A study of U(1) lattice gauge theory in four dimensions

Abstract

We examine some aspects of four dimensional U(1) lattice gauge theory. Throughout this report we use a pure gauge action without fermions. In the introductory Chapter I we briefly review the general formalism of lattice gauge theory and the current state of knowledge in U(1) lattice gauge theory. We also give a brief account of Monte-Carlo methods and describe some of the numerical techniques to be used in later chapters. In Chapter II we present results from an analysis of a U(1) model on a simplicial lattice. We comment on the need to consider alternative lattices, briefly describe the simplicial lattice geometry, show that it has the correct naive continuum limit and report on measurements of Wilson loops, string tension and specific heat.
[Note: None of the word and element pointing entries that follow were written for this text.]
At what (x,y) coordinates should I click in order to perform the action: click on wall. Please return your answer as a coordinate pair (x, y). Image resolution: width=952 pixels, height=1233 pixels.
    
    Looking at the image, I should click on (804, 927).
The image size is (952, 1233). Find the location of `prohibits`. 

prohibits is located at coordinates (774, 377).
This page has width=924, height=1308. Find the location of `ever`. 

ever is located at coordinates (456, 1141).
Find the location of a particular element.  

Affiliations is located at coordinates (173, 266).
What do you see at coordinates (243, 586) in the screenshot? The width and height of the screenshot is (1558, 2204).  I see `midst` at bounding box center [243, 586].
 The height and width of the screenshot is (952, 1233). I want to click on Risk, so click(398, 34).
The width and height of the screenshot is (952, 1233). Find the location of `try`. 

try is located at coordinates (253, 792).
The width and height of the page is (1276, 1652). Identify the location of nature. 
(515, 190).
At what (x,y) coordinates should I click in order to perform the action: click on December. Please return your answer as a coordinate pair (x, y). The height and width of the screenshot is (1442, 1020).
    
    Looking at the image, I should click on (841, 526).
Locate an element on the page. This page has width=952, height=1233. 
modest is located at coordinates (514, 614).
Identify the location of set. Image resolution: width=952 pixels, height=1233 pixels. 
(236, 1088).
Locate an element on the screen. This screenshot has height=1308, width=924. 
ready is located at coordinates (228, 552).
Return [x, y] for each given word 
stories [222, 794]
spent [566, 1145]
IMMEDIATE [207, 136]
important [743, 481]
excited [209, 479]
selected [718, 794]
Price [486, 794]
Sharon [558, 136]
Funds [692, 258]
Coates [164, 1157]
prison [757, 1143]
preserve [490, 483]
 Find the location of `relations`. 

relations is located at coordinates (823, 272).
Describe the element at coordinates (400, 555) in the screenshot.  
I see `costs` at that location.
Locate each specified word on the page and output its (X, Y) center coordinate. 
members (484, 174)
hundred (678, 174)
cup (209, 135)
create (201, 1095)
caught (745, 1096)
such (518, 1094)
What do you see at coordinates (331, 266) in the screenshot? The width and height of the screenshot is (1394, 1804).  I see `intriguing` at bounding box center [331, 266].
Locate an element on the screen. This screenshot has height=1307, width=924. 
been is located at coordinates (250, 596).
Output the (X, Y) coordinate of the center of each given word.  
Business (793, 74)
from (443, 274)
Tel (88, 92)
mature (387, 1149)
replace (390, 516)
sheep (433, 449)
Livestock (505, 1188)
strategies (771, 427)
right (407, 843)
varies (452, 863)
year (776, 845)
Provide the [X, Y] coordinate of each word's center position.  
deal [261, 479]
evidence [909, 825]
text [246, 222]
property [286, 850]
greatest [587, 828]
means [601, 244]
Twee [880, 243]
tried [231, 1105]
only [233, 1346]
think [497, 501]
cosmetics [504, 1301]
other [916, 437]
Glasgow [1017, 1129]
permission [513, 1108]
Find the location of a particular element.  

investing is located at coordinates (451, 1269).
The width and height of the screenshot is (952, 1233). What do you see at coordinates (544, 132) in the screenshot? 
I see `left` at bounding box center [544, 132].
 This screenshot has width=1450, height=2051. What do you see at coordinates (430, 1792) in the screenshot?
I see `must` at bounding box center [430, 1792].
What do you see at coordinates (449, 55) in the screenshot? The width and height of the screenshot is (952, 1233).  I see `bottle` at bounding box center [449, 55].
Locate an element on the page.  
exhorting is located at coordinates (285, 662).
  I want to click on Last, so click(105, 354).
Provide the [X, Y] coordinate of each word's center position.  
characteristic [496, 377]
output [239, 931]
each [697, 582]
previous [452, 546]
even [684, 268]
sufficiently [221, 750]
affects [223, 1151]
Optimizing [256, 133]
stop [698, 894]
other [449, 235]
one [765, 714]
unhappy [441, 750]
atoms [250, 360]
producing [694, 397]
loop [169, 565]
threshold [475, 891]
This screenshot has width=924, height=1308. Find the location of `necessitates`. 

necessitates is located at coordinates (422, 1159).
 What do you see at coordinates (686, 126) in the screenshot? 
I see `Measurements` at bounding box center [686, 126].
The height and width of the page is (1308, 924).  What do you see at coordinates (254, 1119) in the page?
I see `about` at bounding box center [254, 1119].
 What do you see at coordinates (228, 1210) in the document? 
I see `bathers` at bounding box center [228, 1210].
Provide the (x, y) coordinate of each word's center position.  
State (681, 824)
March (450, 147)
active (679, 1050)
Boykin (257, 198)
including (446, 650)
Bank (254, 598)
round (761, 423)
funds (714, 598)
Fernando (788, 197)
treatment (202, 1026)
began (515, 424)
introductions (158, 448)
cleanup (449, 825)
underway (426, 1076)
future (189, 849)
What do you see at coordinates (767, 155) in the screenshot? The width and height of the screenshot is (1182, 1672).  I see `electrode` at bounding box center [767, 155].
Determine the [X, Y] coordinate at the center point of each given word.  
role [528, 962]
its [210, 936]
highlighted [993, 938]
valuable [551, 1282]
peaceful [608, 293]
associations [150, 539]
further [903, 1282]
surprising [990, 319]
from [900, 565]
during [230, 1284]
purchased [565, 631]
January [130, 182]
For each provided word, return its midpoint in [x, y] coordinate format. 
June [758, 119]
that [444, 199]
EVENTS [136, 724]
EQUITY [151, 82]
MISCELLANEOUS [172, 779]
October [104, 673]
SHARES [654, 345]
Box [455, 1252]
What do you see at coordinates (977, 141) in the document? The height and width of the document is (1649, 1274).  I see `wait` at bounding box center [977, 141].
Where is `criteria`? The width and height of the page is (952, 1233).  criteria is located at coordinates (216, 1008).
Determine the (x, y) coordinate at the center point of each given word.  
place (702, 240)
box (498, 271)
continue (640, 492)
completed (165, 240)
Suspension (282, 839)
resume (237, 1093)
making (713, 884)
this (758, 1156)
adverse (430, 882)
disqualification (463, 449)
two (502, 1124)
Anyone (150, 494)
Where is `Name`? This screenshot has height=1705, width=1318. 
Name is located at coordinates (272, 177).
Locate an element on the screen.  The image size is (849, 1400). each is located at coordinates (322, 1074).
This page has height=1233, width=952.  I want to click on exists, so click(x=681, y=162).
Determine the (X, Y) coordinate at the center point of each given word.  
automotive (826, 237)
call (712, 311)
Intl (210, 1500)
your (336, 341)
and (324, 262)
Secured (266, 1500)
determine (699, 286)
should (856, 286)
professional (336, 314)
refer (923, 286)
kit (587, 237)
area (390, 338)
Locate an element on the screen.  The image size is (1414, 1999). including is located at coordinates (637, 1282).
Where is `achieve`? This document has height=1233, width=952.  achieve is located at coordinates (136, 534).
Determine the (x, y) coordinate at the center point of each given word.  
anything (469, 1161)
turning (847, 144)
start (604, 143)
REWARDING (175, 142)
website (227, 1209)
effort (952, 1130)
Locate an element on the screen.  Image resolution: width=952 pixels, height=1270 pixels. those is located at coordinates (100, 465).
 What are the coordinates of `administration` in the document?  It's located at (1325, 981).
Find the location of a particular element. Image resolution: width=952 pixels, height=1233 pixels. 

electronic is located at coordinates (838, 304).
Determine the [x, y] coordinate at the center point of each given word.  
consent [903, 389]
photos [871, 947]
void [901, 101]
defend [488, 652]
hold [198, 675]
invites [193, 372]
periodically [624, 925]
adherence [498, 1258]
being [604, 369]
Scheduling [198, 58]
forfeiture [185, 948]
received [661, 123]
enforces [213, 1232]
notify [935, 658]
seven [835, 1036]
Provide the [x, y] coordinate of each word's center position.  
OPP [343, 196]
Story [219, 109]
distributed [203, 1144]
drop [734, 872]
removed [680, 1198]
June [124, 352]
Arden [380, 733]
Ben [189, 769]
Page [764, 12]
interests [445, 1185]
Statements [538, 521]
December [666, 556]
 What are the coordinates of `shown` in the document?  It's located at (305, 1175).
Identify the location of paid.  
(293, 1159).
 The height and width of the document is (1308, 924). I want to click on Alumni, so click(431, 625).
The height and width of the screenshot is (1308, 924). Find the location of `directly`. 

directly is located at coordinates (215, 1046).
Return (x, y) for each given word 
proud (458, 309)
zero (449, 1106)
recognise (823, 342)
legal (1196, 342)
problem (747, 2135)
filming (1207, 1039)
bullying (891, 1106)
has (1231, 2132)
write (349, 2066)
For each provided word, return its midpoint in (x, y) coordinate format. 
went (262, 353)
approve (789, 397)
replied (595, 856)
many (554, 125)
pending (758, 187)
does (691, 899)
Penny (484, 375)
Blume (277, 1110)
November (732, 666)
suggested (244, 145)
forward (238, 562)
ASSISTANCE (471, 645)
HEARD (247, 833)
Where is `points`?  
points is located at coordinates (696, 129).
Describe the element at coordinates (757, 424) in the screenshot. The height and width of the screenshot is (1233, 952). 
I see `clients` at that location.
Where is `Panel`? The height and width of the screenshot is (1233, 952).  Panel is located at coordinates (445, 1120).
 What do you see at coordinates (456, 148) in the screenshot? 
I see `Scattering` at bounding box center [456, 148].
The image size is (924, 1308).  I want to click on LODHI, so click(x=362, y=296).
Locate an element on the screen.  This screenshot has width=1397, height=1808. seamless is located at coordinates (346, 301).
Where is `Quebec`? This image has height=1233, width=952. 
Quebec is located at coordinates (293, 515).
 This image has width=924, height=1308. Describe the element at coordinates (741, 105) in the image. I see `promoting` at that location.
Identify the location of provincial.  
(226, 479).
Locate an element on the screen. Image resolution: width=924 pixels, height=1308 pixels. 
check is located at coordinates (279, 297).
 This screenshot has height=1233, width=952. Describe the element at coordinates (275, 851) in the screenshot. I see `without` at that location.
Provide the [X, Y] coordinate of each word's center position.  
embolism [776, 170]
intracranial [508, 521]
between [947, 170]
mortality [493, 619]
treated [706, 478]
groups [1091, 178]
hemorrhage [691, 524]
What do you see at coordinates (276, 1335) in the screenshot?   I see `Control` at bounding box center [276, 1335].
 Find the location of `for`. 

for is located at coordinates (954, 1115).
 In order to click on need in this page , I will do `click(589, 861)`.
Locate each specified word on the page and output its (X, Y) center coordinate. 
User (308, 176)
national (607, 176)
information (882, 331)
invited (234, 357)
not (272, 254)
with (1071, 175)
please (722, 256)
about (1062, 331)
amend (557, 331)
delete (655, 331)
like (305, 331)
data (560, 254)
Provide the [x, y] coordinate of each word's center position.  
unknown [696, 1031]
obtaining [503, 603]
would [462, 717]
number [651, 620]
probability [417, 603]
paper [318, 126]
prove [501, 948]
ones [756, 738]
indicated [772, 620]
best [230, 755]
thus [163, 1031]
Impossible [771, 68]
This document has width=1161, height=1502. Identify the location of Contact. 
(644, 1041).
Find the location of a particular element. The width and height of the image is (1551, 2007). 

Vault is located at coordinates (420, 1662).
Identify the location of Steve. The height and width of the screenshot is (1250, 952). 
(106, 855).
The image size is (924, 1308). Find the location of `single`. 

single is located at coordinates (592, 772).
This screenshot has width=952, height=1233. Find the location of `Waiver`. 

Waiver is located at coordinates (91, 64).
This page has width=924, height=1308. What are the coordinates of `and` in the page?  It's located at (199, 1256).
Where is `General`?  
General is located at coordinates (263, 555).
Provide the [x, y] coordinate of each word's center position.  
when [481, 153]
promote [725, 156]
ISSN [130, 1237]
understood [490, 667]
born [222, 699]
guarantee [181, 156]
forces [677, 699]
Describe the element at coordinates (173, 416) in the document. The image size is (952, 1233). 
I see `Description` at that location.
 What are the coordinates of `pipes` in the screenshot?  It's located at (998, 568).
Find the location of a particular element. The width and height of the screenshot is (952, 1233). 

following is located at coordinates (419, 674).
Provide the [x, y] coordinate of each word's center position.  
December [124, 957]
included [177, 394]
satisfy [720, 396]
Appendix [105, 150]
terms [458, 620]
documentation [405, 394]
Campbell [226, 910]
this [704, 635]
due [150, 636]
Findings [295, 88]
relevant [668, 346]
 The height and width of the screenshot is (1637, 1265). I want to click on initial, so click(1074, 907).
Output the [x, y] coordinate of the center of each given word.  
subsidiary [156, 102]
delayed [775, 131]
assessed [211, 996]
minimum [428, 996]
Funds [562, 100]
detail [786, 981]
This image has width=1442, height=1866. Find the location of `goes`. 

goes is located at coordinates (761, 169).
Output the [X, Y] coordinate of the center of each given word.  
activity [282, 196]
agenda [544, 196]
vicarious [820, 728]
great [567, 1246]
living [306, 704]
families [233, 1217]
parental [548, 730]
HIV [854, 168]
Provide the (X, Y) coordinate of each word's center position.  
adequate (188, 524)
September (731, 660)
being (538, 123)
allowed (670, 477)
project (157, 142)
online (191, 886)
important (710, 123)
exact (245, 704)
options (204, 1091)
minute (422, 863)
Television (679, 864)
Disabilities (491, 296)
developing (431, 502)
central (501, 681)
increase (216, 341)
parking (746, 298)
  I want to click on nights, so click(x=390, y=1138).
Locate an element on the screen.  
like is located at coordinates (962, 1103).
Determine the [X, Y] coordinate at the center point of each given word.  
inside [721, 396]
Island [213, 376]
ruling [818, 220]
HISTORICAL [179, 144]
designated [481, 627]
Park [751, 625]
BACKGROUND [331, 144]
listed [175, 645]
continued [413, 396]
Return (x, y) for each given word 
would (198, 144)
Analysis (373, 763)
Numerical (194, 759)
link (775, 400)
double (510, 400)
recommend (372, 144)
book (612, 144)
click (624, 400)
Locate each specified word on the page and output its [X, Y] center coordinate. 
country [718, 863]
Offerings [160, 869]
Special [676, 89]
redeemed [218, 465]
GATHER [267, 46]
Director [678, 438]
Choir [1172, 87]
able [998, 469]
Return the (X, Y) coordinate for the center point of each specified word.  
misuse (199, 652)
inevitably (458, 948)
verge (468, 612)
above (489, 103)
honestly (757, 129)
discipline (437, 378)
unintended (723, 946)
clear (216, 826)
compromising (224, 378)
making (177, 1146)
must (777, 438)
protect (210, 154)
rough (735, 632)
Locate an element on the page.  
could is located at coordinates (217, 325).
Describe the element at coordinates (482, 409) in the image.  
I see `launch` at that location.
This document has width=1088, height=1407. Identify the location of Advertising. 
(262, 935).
We compare our results to those obtained with the more commonly used hypercubic lattice and find good agreement with improved simulation time. In Chapter III we apply the techniques of the Monte-Carlo Renormalization group to U(1) lattice gauge theory. After a brief introduction to the Real Space Renormalization Group formalism we describe some special numerical techniques which are appropriate to this work. We report on measurements of the model's critical exponents and calculate the renormalized parameters using the Swendsen Method. We discuss the relevance of our results to the understanding of the U(1) phase diagram in a multi-parameter space.